[Collected data entries]

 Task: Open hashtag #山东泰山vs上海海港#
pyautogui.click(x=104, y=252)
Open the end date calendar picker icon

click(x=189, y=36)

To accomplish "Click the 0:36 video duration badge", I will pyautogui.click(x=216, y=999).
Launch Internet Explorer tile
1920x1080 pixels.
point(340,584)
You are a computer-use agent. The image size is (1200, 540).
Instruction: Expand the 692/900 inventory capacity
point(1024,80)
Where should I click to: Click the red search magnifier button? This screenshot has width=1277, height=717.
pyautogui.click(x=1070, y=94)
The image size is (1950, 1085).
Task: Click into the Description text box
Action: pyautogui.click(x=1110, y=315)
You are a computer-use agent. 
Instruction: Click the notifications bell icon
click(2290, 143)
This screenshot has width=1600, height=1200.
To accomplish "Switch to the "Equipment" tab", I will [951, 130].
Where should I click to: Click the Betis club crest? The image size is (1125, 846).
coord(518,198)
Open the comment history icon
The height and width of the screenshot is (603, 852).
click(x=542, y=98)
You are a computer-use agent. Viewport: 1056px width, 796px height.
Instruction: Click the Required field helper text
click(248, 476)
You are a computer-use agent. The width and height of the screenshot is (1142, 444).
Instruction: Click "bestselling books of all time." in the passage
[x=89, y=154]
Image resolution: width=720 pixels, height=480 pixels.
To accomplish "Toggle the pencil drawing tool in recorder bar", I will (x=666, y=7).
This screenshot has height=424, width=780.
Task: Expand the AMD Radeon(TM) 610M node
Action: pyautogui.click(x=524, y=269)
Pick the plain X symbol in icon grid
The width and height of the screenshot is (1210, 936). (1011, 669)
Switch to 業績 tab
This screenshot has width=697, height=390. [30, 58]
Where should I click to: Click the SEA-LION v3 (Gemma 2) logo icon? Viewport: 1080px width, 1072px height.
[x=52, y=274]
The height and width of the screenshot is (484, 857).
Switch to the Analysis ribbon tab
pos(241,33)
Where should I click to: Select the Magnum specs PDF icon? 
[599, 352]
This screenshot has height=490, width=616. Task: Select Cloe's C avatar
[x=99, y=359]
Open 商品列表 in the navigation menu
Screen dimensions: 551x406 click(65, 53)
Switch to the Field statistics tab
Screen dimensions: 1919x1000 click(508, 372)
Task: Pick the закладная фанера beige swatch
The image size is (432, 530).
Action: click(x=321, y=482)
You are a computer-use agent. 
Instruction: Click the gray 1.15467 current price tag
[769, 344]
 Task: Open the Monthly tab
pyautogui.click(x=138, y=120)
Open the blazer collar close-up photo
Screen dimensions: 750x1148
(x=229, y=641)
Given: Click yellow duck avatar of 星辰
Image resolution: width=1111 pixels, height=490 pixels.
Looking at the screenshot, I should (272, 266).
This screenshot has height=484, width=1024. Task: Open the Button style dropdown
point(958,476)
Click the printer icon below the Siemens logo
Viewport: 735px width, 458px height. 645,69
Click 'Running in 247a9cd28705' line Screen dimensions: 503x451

_ACTIVITY_:
Please retype, with no changes, the lines that run from the first line of the entries to the line with "Image resolution: width=720", both ends included.

_YOUR RESPONSE_:
 Task: Open hashtag #山东泰山vs上海海港#
pyautogui.click(x=104, y=252)
Open the end date calendar picker icon

click(x=189, y=36)

To accomplish "Click the 0:36 video duration badge", I will pyautogui.click(x=216, y=999).
Launch Internet Explorer tile
1920x1080 pixels.
point(340,584)
You are a computer-use agent. The image size is (1200, 540).
Instruction: Expand the 692/900 inventory capacity
point(1024,80)
Where should I click to: Click the red search magnifier button? This screenshot has width=1277, height=717.
pyautogui.click(x=1070, y=94)
The image size is (1950, 1085).
Task: Click into the Description text box
Action: pyautogui.click(x=1110, y=315)
You are a computer-use agent. 
Instruction: Click the notifications bell icon
click(2290, 143)
This screenshot has width=1600, height=1200.
To accomplish "Switch to the "Equipment" tab", I will [951, 130].
Where should I click to: Click the Betis club crest? The image size is (1125, 846).
coord(518,198)
Open the comment history icon
The height and width of the screenshot is (603, 852).
click(x=542, y=98)
You are a computer-use agent. Viewport: 1056px width, 796px height.
Instruction: Click the Required field helper text
click(248, 476)
You are a computer-use agent. The width and height of the screenshot is (1142, 444).
Instruction: Click "bestselling books of all time." in the passage
[x=89, y=154]
Image resolution: width=720 pixels, height=480 pixels.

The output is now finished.